◆ **TASK TO CARRY OUT**
Copy the lines word for word, beginning with the line containing "Image resolution: width=2230" and ending after the line containing "Select the Dec".

◆ **PROVIDED INFORMATION**
-=-=-
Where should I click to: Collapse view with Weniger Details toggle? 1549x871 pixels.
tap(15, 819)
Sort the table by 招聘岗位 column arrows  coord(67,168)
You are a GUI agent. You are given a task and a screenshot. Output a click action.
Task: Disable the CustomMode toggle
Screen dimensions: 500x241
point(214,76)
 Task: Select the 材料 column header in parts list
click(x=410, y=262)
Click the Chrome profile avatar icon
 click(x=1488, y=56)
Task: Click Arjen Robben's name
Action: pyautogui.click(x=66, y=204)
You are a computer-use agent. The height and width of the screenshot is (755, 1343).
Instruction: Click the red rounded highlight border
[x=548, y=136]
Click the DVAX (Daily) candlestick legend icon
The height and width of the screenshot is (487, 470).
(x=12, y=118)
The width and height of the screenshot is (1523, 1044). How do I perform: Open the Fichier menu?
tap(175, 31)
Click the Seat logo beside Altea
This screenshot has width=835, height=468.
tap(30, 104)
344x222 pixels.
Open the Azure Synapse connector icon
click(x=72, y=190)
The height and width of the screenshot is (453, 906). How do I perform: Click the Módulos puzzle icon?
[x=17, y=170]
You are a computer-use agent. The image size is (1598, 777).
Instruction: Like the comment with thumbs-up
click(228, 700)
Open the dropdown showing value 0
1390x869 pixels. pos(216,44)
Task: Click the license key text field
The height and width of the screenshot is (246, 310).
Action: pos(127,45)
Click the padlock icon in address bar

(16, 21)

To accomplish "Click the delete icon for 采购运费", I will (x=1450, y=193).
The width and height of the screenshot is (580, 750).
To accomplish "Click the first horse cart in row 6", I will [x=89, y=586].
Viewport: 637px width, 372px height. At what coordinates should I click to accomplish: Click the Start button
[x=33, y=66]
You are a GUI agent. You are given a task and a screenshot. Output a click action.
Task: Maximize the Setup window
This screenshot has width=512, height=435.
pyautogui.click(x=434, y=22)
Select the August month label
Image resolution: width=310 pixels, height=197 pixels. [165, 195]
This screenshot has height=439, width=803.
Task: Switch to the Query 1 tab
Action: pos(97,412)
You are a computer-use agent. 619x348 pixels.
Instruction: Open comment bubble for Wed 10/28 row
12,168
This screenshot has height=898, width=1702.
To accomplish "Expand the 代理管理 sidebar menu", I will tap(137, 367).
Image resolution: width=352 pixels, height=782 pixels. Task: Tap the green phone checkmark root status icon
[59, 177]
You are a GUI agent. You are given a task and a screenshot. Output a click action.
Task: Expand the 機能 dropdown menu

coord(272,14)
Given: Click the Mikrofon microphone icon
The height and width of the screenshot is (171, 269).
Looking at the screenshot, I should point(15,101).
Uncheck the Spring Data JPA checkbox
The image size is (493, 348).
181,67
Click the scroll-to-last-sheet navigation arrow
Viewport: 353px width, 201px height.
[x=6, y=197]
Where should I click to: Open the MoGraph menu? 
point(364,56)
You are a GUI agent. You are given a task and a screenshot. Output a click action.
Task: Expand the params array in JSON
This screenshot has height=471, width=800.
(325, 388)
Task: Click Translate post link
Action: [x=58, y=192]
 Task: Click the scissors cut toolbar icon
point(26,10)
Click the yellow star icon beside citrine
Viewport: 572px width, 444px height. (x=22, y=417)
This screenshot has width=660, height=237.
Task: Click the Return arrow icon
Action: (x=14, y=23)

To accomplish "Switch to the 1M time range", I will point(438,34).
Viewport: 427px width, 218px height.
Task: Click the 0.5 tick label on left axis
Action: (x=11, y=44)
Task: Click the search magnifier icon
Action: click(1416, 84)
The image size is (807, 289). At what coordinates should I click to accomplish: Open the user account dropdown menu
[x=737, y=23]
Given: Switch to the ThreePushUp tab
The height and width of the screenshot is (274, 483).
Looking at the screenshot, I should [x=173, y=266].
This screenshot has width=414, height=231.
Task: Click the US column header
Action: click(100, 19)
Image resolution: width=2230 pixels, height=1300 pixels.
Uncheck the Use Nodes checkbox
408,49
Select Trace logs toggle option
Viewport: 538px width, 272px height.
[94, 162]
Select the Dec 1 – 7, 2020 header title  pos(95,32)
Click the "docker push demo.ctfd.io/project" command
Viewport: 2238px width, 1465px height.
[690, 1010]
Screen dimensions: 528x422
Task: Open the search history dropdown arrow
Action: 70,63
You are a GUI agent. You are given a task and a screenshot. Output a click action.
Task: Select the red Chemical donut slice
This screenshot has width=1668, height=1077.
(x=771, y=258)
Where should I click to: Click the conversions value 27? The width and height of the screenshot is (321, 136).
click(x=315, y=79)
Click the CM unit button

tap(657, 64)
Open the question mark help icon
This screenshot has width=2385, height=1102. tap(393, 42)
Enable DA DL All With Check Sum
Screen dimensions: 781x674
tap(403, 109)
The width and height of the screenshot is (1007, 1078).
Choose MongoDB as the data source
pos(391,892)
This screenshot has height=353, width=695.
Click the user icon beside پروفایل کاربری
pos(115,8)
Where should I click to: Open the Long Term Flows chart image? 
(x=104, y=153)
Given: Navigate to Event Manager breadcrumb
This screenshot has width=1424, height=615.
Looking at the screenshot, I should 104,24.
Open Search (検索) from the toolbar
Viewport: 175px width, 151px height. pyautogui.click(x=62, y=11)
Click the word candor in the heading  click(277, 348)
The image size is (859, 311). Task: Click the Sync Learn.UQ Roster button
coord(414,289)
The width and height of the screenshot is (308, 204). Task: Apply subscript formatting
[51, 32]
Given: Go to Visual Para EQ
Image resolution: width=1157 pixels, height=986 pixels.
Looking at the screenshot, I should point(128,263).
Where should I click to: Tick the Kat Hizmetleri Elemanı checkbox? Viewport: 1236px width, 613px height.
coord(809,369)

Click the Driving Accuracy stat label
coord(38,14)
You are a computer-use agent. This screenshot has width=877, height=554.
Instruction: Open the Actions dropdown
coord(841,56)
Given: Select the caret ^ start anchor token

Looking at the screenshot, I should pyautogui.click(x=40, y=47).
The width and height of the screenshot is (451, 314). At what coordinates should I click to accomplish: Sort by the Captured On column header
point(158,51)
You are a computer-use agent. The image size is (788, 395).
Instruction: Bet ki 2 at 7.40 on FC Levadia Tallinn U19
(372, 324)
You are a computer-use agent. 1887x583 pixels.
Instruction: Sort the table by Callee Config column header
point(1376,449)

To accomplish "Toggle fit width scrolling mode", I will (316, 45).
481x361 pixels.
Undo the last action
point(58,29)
-=-=-
◆ **ANSWER TO THIS PROBLEM**
Image resolution: width=2230 pixels, height=1300 pixels.
Uncheck the Use Nodes checkbox
408,49
Select Trace logs toggle option
Viewport: 538px width, 272px height.
[94, 162]
Select the Dec 1 – 7, 2020 header title  pos(95,32)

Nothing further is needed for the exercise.